Task instructions: Write out the data exactly from its first line onward, ending with the line in which "Given: Click the 'parent' method name" appears.

[Material to process Boundary: Start]

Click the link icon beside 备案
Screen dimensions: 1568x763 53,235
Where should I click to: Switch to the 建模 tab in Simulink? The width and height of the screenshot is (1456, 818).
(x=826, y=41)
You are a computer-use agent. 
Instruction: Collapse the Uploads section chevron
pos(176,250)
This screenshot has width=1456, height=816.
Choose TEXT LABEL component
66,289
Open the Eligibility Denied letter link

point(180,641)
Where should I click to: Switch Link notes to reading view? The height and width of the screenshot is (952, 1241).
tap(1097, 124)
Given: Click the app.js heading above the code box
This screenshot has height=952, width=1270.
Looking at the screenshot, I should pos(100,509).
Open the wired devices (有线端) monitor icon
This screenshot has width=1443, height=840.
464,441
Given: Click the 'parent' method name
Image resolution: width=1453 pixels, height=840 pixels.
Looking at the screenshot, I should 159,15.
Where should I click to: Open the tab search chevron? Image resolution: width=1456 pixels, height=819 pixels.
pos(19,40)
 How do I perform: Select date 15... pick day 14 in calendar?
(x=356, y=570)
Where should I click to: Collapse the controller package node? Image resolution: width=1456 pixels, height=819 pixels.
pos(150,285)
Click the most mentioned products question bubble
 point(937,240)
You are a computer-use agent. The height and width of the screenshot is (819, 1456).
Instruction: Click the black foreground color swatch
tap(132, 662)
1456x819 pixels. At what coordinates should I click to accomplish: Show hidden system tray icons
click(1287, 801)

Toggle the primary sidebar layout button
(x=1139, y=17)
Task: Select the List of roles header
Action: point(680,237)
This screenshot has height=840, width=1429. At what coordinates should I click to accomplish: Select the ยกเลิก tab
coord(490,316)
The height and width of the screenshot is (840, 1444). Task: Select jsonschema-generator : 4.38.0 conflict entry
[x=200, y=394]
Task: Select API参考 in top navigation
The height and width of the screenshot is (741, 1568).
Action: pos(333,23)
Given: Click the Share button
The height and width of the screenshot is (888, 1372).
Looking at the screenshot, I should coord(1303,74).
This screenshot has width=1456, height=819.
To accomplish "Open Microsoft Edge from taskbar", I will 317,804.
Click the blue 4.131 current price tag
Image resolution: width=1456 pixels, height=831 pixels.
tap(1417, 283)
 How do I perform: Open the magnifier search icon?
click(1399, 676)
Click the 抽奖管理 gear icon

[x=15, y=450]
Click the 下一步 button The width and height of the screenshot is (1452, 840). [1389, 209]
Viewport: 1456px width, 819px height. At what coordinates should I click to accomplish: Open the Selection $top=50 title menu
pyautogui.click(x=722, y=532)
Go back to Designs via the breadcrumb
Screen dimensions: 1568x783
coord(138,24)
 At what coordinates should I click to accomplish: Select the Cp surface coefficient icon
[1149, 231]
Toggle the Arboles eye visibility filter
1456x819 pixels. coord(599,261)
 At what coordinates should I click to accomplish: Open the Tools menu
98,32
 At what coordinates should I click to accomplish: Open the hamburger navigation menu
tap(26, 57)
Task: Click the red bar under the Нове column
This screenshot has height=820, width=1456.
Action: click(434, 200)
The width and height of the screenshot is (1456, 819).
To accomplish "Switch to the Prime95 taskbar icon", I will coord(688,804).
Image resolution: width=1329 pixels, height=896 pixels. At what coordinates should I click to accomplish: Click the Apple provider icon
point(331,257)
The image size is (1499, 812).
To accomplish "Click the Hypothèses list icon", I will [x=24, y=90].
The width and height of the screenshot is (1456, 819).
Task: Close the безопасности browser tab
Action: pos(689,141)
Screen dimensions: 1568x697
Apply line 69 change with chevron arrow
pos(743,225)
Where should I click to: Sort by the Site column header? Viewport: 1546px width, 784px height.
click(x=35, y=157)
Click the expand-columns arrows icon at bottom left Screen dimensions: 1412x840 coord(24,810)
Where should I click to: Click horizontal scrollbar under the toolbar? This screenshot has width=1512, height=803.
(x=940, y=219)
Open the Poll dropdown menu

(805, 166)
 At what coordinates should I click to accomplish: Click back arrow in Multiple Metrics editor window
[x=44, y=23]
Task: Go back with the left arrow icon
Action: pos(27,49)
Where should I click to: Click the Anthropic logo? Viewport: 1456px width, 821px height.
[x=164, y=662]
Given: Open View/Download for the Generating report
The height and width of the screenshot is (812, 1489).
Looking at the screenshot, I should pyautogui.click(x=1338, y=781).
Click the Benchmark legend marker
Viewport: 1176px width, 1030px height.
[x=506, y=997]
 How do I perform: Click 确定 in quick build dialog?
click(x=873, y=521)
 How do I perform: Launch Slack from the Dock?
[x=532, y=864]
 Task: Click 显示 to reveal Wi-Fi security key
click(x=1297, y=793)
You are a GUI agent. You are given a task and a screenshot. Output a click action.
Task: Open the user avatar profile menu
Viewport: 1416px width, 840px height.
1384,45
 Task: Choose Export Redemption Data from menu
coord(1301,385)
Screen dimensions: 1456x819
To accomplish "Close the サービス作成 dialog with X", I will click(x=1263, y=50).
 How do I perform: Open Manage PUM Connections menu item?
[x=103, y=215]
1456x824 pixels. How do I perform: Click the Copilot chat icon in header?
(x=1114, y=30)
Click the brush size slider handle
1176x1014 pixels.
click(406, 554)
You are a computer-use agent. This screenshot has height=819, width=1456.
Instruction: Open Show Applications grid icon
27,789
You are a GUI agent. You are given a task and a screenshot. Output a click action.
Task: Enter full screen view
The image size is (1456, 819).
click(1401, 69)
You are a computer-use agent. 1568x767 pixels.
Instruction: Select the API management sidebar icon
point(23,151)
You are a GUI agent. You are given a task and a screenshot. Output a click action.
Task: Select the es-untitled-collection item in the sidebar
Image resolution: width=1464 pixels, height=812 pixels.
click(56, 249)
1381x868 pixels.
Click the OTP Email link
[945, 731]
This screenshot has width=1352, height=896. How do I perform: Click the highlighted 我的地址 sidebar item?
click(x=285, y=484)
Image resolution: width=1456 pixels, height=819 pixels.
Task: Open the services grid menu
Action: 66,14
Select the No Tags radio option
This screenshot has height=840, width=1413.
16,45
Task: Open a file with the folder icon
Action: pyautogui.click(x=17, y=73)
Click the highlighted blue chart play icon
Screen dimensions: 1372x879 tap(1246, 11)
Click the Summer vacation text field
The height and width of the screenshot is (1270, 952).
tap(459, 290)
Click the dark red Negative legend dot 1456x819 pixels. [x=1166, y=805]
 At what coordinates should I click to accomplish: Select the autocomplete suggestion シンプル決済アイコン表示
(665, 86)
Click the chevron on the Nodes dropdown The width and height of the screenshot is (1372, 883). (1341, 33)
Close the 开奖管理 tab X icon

[Material to process Boundary: End]

Task output:
Click the link icon beside 备案
Screen dimensions: 1568x763 53,235
Where should I click to: Switch to the 建模 tab in Simulink? The width and height of the screenshot is (1456, 818).
(x=826, y=41)
You are a computer-use agent. 
Instruction: Collapse the Uploads section chevron
pos(176,250)
This screenshot has width=1456, height=816.
Choose TEXT LABEL component
66,289
Open the Eligibility Denied letter link

point(180,641)
Where should I click to: Switch Link notes to reading view? The height and width of the screenshot is (952, 1241).
tap(1097, 124)
Given: Click the app.js heading above the code box
This screenshot has height=952, width=1270.
Looking at the screenshot, I should pos(100,509).
Open the wired devices (有线端) monitor icon
This screenshot has width=1443, height=840.
464,441
Given: Click the 'parent' method name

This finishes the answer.